Can we reverse Alzheimer's?

Published: January, 2013

New approaches from Harvard offer hope.

Finding a way to prevent Alzheimer's disease (AD), or to reverse the damage it does, is one of medicine's great challenges as we enter 2013. Over the past 20 years, great progress has been made in understanding the changes in brain chemistry that lead to AD. Yet translating this knowledge into treatments has been difficult. Witness the collapse of two major AD drug trials this past autumn (solanezumab and bapineuzumab). But two Harvard doctors are forging ahead with entirely new approaches that offer hope for meaningful treatment in the near future.

Neuro AD Treatment

In Neuro AD treatment, when the person responds
to a question (A), the physician is able to see the
brain activity associated with that response (B).

About the disease

Alzheimer's is one of the most common forms of dementia. The death of brain cells in AD has been linked to two proteins called beta-amyloid and tau. Beta-amyloid forms the plaques and tau forms the tangles seen under the microscope in the brains of patients with AD. The plaques and tangles distinguish AD from other types of dementia. AD symptoms include debilitating confusion, memory loss, irritability, and anxiety. The disease is eventually fatal.

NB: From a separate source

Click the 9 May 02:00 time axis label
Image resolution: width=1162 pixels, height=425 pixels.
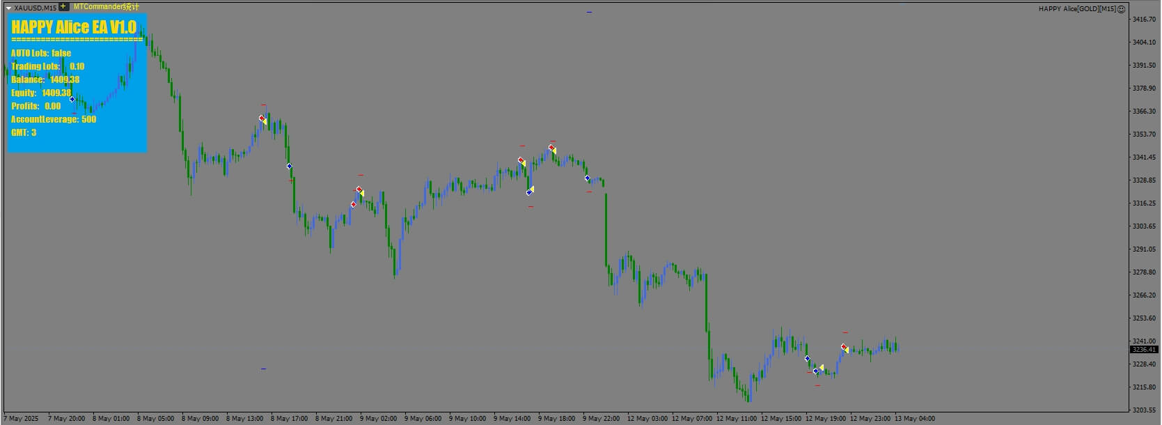[x=378, y=419]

The first new approach to fight AD comes from Dr. Rudy Tanzi, the Joseph P. and Rose F. Kennedy professor of neurology at Harvard Medical School. He was among the scientists who discovered the first AD genes back in the 1980s. Now he's helping to map the rest of the genes linked to AD.

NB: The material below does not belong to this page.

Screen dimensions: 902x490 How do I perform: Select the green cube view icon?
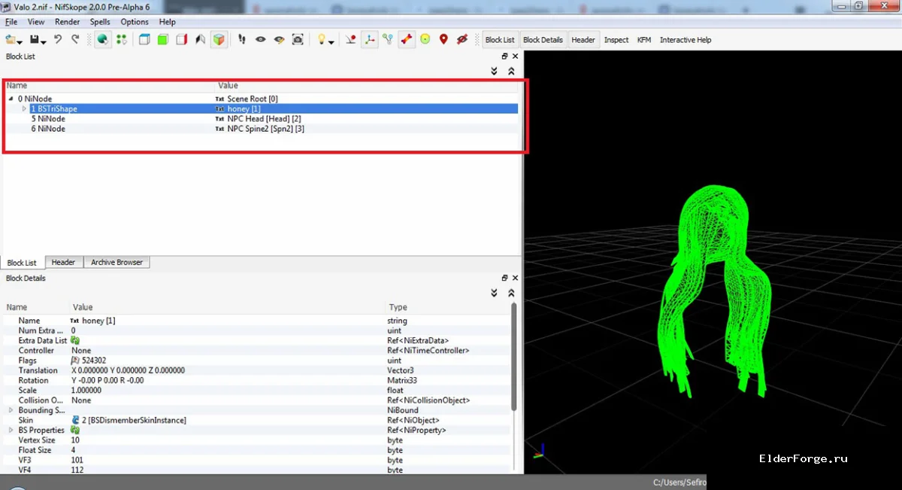(162, 40)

Tanzi also helped create PBT2, a drug that's now in phase 2 clinical trials in Australia. Unlike the recently failed drugs, which use antibodies to attack beta-amyloid, PBT2 takes another approach. Certain metals in the brain (copper and zinc) help drive production of the plaques and tangles. PBT2 prevents this from happening. "It takes the metal away from the amyloid protein so it can't form plaques. It removes metal that was trapped and makes it available again for dozens of brain functions like gene activity and antioxidant health. PBT2 also keeps tangles from forming. And finally, it induces new neurons to grow in the hippocampus, which should improve executive function," says Dr. Tanzi.

Results from the initial animal trial and the first two clinical trials were encouraging, with no significant side effects. "They've only been small trials, with less than 100 people, but we've seen significant improvement in executive function in just 12 weeks," he says. "It remains to be seen how it works on overall memory."

Scientists are now testing PBT2 in combination with imaging techniques to get a visual picture of how effective the drug is in removing amyloid plaques. If all goes well, the drug will progress to larger clinical trials. If PBT2 proves effective in larger studies, Dr. Tanzi is hopeful it may be available to people with AD in about five years.

Neuro AD

The second new approach is Neuro AD, a treatment developed in Israel for the management of AD symptoms. Neuro AD challenges a person to solve problems on a computer right after it uses noninvasive electromagnetic energy to stimulate the brain region required to give the answer. Typical problems include matching shapes, remembering words, and completing a sentence. Treatment lasts about an hour a day, every day for six weeks. And the results? "It doesn't cure the disease, but it does make the brain circuits work better, and this leads to a striking improvement in cognitive abilities for day-to-day tasks," says lead researcher Dr. Alvaro Pascual-Leone, professor of neurology at Harvard Medical School. "Patients are able to recall names of people they see, remember what people tell them, find their way in the supermarket, and recall things to buy."

So far, two small controlled trials have been completed, and a larger trial is under way at Harvard as well as sites across the country. The only side effects so far have been mild headaches. And while the treatment (cost, about $5,000) is already approved in Israel and some countries in Europe, Dr. Pascual-Leone emphasizes the need for more studies. "We've only done small trials, and we don't know how long the effects last beyond three months. I understand the desire to get access to cutting-edge treatments, but it's important to gather sound scientific evidence."

Yet he is cautiously optimistic, especially about combining Neuro AD with other approaches, such as medication. "Ultimately," says Dr. Pascual-Leone, "the treatment for Alzheimer's may not be one thing or another, but a combination of things."